> Problem statement:
Go through the listing and return every line with "computer" in it.

> Available data:
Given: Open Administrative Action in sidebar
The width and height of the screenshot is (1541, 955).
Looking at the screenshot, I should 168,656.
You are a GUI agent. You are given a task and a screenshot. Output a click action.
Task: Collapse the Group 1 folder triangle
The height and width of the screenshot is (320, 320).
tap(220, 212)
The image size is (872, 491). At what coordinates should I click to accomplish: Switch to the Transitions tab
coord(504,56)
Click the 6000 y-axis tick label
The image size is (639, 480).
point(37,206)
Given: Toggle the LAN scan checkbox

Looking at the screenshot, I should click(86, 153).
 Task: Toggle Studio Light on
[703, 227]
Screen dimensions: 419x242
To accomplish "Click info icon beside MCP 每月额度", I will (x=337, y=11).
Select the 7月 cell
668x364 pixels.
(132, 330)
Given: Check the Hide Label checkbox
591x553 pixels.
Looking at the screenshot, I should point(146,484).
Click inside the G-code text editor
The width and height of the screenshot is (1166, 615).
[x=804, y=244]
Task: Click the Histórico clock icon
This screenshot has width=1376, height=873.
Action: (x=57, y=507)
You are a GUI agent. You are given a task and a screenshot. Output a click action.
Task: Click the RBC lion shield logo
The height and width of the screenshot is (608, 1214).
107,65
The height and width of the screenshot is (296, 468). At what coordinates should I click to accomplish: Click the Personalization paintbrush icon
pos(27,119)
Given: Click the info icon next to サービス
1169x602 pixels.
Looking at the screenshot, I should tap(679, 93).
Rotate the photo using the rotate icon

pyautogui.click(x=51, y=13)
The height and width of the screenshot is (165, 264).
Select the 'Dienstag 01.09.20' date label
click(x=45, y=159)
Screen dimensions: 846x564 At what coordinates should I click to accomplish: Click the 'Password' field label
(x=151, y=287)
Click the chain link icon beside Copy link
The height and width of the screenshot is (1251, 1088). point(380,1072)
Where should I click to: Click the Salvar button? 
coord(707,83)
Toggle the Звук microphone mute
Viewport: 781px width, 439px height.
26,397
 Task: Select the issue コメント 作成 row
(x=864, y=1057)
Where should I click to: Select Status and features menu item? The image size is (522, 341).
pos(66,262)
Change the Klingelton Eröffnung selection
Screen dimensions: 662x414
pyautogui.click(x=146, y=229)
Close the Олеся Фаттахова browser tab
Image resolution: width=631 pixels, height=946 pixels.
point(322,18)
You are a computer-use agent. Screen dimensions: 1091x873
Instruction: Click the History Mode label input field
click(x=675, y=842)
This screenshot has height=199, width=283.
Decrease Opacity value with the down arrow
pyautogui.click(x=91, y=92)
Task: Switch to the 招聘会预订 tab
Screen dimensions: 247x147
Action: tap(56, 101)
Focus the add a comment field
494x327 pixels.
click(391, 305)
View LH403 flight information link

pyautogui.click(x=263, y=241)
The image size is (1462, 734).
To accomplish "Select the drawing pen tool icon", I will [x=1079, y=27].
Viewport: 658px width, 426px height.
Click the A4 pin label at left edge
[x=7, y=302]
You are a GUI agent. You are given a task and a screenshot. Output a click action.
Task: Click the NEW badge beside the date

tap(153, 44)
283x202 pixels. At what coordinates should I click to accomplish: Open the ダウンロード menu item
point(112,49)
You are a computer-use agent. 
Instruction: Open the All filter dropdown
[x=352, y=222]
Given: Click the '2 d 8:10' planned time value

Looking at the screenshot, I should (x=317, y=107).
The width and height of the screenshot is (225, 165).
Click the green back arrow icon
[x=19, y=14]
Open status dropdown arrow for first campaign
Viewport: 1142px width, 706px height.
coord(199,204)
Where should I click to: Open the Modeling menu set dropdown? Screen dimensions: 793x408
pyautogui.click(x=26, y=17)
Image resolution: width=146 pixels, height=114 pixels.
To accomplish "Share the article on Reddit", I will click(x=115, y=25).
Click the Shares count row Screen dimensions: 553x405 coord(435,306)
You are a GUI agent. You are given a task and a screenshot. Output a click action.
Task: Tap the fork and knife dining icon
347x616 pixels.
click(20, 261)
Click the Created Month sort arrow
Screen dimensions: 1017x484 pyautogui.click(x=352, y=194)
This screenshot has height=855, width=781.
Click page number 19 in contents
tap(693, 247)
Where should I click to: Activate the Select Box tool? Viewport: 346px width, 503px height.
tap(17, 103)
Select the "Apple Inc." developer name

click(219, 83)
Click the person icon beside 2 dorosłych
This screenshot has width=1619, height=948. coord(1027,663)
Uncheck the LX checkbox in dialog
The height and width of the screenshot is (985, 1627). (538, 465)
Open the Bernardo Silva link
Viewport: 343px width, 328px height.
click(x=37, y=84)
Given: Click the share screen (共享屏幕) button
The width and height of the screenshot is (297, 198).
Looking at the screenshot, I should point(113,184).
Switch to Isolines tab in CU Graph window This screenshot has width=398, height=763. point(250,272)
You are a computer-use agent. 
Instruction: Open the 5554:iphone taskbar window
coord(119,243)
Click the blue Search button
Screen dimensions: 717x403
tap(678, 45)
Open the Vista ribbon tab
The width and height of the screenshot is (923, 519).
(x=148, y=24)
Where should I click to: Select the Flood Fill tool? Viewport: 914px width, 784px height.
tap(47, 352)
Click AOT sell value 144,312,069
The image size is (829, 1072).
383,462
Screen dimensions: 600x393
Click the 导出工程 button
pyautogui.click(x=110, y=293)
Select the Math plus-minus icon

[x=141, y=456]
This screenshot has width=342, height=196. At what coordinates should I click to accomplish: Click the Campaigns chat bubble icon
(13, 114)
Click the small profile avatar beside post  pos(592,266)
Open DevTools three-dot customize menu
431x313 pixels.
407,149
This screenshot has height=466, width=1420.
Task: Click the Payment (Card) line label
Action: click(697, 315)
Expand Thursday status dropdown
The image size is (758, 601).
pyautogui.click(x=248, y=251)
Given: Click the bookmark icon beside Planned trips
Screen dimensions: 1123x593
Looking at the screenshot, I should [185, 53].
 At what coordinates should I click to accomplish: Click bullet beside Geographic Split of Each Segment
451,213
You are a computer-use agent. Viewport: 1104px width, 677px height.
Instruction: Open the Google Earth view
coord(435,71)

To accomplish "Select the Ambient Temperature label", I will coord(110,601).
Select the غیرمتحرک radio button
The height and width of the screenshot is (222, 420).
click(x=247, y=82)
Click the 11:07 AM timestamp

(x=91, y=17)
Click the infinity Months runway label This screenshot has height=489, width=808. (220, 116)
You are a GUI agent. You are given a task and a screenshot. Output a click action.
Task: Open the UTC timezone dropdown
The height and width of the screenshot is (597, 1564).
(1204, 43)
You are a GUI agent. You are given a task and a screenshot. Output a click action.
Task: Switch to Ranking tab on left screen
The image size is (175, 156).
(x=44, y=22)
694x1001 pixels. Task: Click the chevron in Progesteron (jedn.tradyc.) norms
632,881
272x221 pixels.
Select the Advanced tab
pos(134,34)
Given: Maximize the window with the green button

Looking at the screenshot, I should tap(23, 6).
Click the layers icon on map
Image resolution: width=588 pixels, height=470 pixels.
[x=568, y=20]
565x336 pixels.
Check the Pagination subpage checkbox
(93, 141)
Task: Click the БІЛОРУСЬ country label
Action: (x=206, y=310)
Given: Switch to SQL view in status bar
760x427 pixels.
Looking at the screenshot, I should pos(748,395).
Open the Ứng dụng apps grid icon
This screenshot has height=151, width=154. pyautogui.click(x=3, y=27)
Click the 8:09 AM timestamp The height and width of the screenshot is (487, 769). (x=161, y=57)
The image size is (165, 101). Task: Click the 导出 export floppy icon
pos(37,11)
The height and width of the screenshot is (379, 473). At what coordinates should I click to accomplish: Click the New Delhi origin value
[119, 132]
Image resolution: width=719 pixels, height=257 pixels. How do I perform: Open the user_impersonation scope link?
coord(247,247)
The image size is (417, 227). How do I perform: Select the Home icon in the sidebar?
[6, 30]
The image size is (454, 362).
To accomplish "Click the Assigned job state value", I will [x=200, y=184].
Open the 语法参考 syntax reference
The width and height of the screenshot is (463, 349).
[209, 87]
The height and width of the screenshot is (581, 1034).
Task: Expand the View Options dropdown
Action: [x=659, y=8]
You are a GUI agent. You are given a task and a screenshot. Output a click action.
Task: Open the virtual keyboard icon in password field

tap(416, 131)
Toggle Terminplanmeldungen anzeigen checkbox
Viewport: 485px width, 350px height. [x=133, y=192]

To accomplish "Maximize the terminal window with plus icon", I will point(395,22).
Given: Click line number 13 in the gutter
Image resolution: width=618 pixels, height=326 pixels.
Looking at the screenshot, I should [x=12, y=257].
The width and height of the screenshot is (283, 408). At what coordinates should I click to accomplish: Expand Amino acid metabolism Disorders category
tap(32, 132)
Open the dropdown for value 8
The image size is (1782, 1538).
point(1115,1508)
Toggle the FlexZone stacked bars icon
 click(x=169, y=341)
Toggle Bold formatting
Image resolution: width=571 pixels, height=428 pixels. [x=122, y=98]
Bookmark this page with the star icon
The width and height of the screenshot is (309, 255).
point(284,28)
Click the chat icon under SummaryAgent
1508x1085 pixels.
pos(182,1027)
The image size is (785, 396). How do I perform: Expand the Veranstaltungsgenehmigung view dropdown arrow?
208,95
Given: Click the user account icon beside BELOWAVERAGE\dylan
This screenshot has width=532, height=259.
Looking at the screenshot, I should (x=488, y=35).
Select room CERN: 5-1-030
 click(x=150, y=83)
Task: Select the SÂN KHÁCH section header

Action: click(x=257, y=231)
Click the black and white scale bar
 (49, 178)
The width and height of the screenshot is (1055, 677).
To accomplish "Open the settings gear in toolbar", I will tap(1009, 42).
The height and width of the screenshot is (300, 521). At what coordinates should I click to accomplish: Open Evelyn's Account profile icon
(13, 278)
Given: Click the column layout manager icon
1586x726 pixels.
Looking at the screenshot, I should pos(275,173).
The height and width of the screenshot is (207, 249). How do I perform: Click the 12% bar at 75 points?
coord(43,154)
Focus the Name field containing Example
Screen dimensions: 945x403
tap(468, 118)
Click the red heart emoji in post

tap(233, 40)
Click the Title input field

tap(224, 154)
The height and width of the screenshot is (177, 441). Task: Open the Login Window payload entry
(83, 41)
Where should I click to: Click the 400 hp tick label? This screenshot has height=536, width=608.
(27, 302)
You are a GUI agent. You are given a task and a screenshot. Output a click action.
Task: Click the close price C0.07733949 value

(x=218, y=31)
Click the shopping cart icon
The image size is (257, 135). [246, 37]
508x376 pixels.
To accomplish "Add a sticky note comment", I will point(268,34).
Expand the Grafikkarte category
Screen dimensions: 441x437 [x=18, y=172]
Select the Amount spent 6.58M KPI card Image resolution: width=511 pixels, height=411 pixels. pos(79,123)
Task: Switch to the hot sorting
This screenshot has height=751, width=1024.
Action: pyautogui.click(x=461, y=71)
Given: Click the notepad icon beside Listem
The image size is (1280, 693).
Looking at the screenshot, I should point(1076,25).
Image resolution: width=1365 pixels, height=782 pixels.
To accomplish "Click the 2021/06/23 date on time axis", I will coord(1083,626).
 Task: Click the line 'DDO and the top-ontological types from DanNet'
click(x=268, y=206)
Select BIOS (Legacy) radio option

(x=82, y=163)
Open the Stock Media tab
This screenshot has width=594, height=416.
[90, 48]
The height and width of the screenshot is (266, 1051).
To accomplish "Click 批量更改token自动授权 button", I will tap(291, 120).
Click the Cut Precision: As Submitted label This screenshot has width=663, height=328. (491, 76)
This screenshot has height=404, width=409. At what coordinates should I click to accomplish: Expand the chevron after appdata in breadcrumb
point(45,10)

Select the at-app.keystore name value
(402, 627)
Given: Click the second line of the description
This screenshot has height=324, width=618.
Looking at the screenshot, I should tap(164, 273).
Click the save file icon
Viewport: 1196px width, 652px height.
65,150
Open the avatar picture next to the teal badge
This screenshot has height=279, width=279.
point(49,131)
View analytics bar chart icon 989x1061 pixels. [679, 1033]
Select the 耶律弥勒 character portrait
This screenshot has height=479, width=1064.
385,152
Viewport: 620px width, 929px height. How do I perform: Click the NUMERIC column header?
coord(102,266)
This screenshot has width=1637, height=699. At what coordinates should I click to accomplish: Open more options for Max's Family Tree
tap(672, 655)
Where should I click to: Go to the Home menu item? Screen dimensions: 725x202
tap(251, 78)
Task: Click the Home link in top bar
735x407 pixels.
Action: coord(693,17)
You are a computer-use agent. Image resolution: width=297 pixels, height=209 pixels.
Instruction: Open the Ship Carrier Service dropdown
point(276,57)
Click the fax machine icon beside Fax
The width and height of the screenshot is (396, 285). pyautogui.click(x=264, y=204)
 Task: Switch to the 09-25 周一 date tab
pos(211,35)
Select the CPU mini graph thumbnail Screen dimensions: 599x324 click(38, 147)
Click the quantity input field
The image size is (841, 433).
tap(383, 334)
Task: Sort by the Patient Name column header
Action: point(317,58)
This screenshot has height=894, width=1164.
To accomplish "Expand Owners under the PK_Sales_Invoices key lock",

> The answer:
You are a computer-use agent. Screen dimensions: 1091x873
You are a computer-use agent. 
You are a computer-use agent. 
You are a computer-use agent. Viewport: 1104px width, 677px height.
You are a computer-use agent. Image resolution: width=297 pixels, height=209 pixels.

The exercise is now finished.